Task statement: The answer should contain all of the records below, each one copied word for word.
━━━━━━━━━━
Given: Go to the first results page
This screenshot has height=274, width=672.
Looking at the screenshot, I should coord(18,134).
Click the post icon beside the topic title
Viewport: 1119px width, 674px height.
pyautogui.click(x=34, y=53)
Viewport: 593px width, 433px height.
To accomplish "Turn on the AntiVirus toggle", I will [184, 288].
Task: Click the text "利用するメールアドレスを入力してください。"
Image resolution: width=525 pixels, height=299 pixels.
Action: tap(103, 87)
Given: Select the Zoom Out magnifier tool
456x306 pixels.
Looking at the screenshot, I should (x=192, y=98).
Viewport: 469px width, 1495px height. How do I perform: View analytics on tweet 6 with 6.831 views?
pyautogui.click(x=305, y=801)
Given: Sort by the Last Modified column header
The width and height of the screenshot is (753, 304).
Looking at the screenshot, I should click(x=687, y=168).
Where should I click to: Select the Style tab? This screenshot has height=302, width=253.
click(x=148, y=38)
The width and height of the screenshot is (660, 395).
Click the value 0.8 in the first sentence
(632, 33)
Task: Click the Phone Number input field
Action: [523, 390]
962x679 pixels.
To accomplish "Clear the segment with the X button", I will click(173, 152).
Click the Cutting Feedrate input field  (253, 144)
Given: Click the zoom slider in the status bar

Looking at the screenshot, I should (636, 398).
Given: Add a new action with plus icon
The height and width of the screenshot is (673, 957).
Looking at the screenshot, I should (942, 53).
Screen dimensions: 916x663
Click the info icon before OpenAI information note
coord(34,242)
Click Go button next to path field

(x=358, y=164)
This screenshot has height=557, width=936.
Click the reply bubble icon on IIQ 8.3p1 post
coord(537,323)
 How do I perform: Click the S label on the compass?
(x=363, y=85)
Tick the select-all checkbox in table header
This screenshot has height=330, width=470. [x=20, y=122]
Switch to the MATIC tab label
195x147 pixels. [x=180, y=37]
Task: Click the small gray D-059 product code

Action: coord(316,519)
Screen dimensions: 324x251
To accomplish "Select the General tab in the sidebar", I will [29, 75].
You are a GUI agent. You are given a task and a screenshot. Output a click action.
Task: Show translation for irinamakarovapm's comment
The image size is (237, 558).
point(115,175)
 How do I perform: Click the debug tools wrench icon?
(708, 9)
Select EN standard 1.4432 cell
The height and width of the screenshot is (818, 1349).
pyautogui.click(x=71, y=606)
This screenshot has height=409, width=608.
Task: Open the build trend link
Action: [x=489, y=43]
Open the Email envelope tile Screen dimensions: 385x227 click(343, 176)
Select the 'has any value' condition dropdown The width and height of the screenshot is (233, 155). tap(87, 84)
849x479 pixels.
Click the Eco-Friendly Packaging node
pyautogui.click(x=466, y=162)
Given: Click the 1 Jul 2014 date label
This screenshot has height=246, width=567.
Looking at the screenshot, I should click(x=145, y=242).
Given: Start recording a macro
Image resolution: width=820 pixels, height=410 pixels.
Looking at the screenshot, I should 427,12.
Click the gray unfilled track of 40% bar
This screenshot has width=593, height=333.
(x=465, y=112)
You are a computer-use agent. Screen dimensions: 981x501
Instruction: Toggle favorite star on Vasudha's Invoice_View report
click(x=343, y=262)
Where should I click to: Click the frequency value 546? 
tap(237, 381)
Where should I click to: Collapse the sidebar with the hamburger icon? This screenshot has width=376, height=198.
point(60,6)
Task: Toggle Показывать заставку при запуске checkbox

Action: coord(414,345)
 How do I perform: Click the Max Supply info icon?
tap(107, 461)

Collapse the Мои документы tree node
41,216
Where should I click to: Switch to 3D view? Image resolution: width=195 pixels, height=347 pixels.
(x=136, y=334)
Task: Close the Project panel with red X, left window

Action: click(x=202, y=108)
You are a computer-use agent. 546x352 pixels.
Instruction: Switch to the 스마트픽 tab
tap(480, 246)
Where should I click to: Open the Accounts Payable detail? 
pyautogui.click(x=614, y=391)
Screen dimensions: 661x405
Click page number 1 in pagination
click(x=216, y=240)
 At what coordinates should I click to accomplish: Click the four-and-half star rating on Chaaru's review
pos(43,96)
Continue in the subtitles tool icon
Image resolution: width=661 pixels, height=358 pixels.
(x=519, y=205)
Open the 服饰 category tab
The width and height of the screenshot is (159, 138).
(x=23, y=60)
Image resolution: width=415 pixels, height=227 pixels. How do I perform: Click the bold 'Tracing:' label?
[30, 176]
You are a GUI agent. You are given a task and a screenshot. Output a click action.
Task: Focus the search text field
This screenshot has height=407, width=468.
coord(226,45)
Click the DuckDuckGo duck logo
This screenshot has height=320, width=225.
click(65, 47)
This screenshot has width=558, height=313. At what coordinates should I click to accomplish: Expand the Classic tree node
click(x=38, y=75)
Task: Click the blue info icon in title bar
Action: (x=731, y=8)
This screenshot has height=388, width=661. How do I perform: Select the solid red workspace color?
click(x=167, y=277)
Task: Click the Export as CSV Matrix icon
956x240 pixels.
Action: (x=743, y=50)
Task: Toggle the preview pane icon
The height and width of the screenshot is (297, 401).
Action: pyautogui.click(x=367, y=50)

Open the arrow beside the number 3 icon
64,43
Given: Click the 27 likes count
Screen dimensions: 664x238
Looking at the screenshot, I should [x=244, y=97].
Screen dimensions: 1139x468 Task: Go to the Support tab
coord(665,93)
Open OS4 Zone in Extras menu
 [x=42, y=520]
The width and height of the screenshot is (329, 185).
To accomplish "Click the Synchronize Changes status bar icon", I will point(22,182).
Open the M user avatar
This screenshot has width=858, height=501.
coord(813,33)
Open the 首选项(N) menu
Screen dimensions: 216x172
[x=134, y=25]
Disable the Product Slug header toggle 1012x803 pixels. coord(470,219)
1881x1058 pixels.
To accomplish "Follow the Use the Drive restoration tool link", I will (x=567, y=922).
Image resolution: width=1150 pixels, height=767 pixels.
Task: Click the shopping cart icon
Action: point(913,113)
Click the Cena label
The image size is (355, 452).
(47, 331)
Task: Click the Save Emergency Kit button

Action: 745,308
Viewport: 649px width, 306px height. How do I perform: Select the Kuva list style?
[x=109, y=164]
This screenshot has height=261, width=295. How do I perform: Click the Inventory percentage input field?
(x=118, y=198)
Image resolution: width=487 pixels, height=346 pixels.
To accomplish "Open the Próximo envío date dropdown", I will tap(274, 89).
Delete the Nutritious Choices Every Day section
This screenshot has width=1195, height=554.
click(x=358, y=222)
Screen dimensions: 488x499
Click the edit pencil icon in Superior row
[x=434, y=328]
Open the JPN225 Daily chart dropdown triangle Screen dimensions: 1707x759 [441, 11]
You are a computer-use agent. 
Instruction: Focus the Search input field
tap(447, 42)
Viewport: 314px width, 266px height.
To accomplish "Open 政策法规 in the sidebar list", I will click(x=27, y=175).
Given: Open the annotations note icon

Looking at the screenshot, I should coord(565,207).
━━━━━━━━━━
Solution to the problem:
Given: Go to the first results page
This screenshot has height=274, width=672.
Looking at the screenshot, I should coord(18,134).
Click the post icon beside the topic title
Viewport: 1119px width, 674px height.
pyautogui.click(x=34, y=53)
Viewport: 593px width, 433px height.
To accomplish "Turn on the AntiVirus toggle", I will [184, 288].
Task: Click the text "利用するメールアドレスを入力してください。"
Image resolution: width=525 pixels, height=299 pixels.
Action: tap(103, 87)
Given: Select the Zoom Out magnifier tool
456x306 pixels.
Looking at the screenshot, I should (x=192, y=98).
Viewport: 469px width, 1495px height. How do I perform: View analytics on tweet 6 with 6.831 views?
pyautogui.click(x=305, y=801)
Given: Sort by the Last Modified column header
The width and height of the screenshot is (753, 304).
Looking at the screenshot, I should click(x=687, y=168).
Where should I click to: Select the Style tab? This screenshot has height=302, width=253.
click(x=148, y=38)
The width and height of the screenshot is (660, 395).
Click the value 0.8 in the first sentence
(632, 33)
Task: Click the Phone Number input field
Action: [523, 390]
962x679 pixels.
To accomplish "Clear the segment with the X button", I will click(173, 152).
Click the Cutting Feedrate input field  (253, 144)
Given: Click the zoom slider in the status bar

Looking at the screenshot, I should (636, 398).
Given: Add a new action with plus icon
The height and width of the screenshot is (673, 957).
Looking at the screenshot, I should (942, 53).
Screen dimensions: 916x663
Click the info icon before OpenAI information note
coord(34,242)
Click Go button next to path field

(x=358, y=164)
This screenshot has height=557, width=936.
Click the reply bubble icon on IIQ 8.3p1 post
coord(537,323)
 How do I perform: Click the S label on the compass?
(x=363, y=85)
Tick the select-all checkbox in table header
This screenshot has height=330, width=470. [x=20, y=122]
Switch to the MATIC tab label
195x147 pixels. [x=180, y=37]
Task: Click the small gray D-059 product code

Action: coord(316,519)
Screen dimensions: 324x251
To accomplish "Select the General tab in the sidebar", I will [29, 75].
You are a GUI agent. You are given a task and a screenshot. Output a click action.
Task: Show translation for irinamakarovapm's comment
The image size is (237, 558).
point(115,175)
 How do I perform: Click the debug tools wrench icon?
(708, 9)
Select EN standard 1.4432 cell
The height and width of the screenshot is (818, 1349).
pyautogui.click(x=71, y=606)
This screenshot has height=409, width=608.
Task: Open the build trend link
Action: [x=489, y=43]
Open the Email envelope tile Screen dimensions: 385x227 click(343, 176)
Select the 'has any value' condition dropdown The width and height of the screenshot is (233, 155). tap(87, 84)
849x479 pixels.
Click the Eco-Friendly Packaging node
pyautogui.click(x=466, y=162)
Given: Click the 1 Jul 2014 date label
This screenshot has height=246, width=567.
Looking at the screenshot, I should click(x=145, y=242).
Given: Start recording a macro
Image resolution: width=820 pixels, height=410 pixels.
Looking at the screenshot, I should 427,12.
Click the gray unfilled track of 40% bar
This screenshot has width=593, height=333.
(x=465, y=112)
You are a computer-use agent. Screen dimensions: 981x501
Instruction: Toggle favorite star on Vasudha's Invoice_View report
click(x=343, y=262)
Where should I click to: Click the frequency value 546? 
tap(237, 381)
Where should I click to: Collapse the sidebar with the hamburger icon? This screenshot has width=376, height=198.
point(60,6)
Task: Toggle Показывать заставку при запуске checkbox

Action: coord(414,345)
 How do I perform: Click the Max Supply info icon?
tap(107, 461)

Collapse the Мои документы tree node
41,216
Where should I click to: Switch to 3D view? Image resolution: width=195 pixels, height=347 pixels.
(x=136, y=334)
Task: Close the Project panel with red X, left window

Action: click(x=202, y=108)
You are a computer-use agent. 546x352 pixels.
Instruction: Switch to the 스마트픽 tab
tap(480, 246)
Where should I click to: Open the Accounts Payable detail? 
pyautogui.click(x=614, y=391)
Screen dimensions: 661x405
Click page number 1 in pagination
click(x=216, y=240)
 At what coordinates should I click to accomplish: Click the four-and-half star rating on Chaaru's review
pos(43,96)
Continue in the subtitles tool icon
Image resolution: width=661 pixels, height=358 pixels.
(x=519, y=205)
Open the 服饰 category tab
The width and height of the screenshot is (159, 138).
(x=23, y=60)
Image resolution: width=415 pixels, height=227 pixels. How do I perform: Click the bold 'Tracing:' label?
[30, 176]
You are a GUI agent. You are given a task and a screenshot. Output a click action.
Task: Focus the search text field
This screenshot has height=407, width=468.
coord(226,45)
Click the DuckDuckGo duck logo
This screenshot has height=320, width=225.
click(65, 47)
This screenshot has width=558, height=313. At what coordinates should I click to accomplish: Expand the Classic tree node
click(x=38, y=75)
Task: Click the blue info icon in title bar
Action: (x=731, y=8)
This screenshot has height=388, width=661. How do I perform: Select the solid red workspace color?
click(x=167, y=277)
Task: Click the Export as CSV Matrix icon
956x240 pixels.
Action: (x=743, y=50)
Task: Toggle the preview pane icon
The height and width of the screenshot is (297, 401).
Action: pyautogui.click(x=367, y=50)

Open the arrow beside the number 3 icon
64,43
Given: Click the 27 likes count
Screen dimensions: 664x238
Looking at the screenshot, I should [x=244, y=97].
Screen dimensions: 1139x468 Task: Go to the Support tab
coord(665,93)
Open OS4 Zone in Extras menu
 [x=42, y=520]
The width and height of the screenshot is (329, 185).
To accomplish "Click the Synchronize Changes status bar icon", I will point(22,182).
Open the M user avatar
This screenshot has width=858, height=501.
coord(813,33)
Open the 首选项(N) menu
Screen dimensions: 216x172
[x=134, y=25]
Disable the Product Slug header toggle 1012x803 pixels. coord(470,219)
1881x1058 pixels.
To accomplish "Follow the Use the Drive restoration tool link", I will (x=567, y=922).
Image resolution: width=1150 pixels, height=767 pixels.
Task: Click the shopping cart icon
Action: point(913,113)
Click the Cena label
The image size is (355, 452).
(47, 331)
Task: Click the Save Emergency Kit button

Action: 745,308
Viewport: 649px width, 306px height. How do I perform: Select the Kuva list style?
[x=109, y=164]
This screenshot has height=261, width=295. How do I perform: Click the Inventory percentage input field?
(x=118, y=198)
Image resolution: width=487 pixels, height=346 pixels.
To accomplish "Open the Próximo envío date dropdown", I will tap(274, 89).
Delete the Nutritious Choices Every Day section
This screenshot has width=1195, height=554.
click(x=358, y=222)
Screen dimensions: 488x499
Click the edit pencil icon in Superior row
[x=434, y=328]
Open the JPN225 Daily chart dropdown triangle Screen dimensions: 1707x759 [441, 11]
You are a computer-use agent. 
Instruction: Focus the Search input field
tap(447, 42)
Viewport: 314px width, 266px height.
To accomplish "Open 政策法规 in the sidebar list", I will click(x=27, y=175).
Given: Open the annotations note icon

Looking at the screenshot, I should coord(565,207).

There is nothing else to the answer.